Tal como há dez anos, a retórica social e ambiental, os floreados de «inovação e conhecimento», ornamentam linhas, parágrafos inteiros, e enfeitam os discursos a propósito. Mas como então, também agora, os reais objectivos, a agenda pura e dura a concretizar, não precisam de ser lidos nas entrelinhas, sendo em boa medida enunciados de forma clara e inequívoca no documento:
– A «consolidação orçamental» a todo o custo, a intransigente rigidez do Pacto de Estabilidade e Crescimento, a «nova governação económica» – ou seja, uma intolerável afronta à democracia e à soberania dos povos, mais um salto federalista, de contornos e conteúdo ainda não absolutamente esclarecidos, mas que indicia desde já um controlo férreo das grandes potências e do grande capital europeu, através dos seus prolongamentos institucionais, sobre as opções orçamentais nacionais – o mesmo é dizer, sobre as opções políticas que estas traduzem;
– A «mobilidade da mão-de-obra», em especial dos jovens trabalhadores, com a criação de um mercado único de trabalho (objectivo que encontra as suas raízes em Maastricht e que se procura agora aprofundar), segmentado e flexível, colocando em competição trabalhadores com estatutos sociais e condições de vida e de trabalho muito diversos, forçando um nivelamento por baixo, ou seja, criando melhores condições de exploração da força de trabalho;
– O «aprofundamento do mercado único», na energia, nos transportes, entre outros sectores. A par de duas outras reivindicações antigas do grande patronato europeu: a «aplicação integral da Directiva Serviços» e a «revisão da directiva relativa ao tempo de trabalho» – ou seja, mais ataques aos serviços públicos e mais ameaças de regressão civilizacional no que aos direitos dos trabalhadores diz respeito;
– O «aprofundamento da agenda comercial da Europa», ou seja, o aprofundamento da desregulação e liberalização do comércio mundial, encarado não numa lógica de complementaridade mas de competição, beneficiando a «vocação exportadora» de algumas grandes potências e de sectores importadores da grande distribuição europeia, mas colocando acrescida pressão sobre os sistemas produtivos mais débeis e agravando, desde modo, assimetrias e dependências nacionais.

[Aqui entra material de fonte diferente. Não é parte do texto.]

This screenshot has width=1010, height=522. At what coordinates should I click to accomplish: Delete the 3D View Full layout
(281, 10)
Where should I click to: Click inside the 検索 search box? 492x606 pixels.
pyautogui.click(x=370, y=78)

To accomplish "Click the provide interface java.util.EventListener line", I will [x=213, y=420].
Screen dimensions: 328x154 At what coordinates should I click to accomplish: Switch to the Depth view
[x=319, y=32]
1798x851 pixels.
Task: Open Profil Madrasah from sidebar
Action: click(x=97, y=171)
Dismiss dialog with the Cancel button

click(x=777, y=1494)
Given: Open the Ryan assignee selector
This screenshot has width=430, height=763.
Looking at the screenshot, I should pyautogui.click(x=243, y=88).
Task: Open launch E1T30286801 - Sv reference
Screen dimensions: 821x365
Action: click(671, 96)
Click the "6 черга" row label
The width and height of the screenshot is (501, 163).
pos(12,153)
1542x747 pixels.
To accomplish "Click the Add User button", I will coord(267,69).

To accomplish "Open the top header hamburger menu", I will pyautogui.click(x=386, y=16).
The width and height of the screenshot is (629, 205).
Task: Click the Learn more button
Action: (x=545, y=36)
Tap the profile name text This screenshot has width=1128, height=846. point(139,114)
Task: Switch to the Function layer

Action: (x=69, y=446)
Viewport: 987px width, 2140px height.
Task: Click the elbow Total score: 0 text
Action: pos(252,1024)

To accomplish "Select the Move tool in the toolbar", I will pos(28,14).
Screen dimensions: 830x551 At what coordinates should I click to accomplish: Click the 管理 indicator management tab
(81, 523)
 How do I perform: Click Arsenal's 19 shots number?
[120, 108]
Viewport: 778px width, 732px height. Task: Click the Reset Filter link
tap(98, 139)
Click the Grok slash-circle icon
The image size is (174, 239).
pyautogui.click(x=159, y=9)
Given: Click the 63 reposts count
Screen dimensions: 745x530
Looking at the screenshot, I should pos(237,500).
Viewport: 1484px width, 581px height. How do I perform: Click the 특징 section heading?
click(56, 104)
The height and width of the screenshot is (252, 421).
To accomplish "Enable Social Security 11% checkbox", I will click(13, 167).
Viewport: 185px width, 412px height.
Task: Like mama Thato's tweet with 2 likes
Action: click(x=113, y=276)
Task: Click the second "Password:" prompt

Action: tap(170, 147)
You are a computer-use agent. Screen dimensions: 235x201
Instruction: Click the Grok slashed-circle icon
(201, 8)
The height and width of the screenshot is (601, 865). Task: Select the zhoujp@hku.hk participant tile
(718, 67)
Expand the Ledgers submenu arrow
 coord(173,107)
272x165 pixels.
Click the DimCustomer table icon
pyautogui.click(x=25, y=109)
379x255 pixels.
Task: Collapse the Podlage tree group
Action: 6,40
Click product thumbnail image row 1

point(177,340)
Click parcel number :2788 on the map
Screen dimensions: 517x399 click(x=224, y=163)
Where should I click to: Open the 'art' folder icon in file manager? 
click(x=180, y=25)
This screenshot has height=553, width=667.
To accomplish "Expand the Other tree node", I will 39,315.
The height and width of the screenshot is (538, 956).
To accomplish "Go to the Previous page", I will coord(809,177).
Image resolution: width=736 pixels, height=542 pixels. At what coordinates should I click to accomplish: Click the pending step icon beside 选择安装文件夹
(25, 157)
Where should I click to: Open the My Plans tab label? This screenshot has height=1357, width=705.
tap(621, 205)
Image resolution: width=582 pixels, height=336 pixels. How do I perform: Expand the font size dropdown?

Perante tudo isto, o governo português, através do referido secretário de Estado presente na sessão, afirma que «o Programa identifica correctamente o caminho a percorrer»…
Por tudo isto e por muito mais, o protesto, a resistência e a luta são a resposta necessária a esta política de abdicação e de traição nacional. E o primeiro e decisivo passo para a concretização de um caminho e de um rumo alternativos.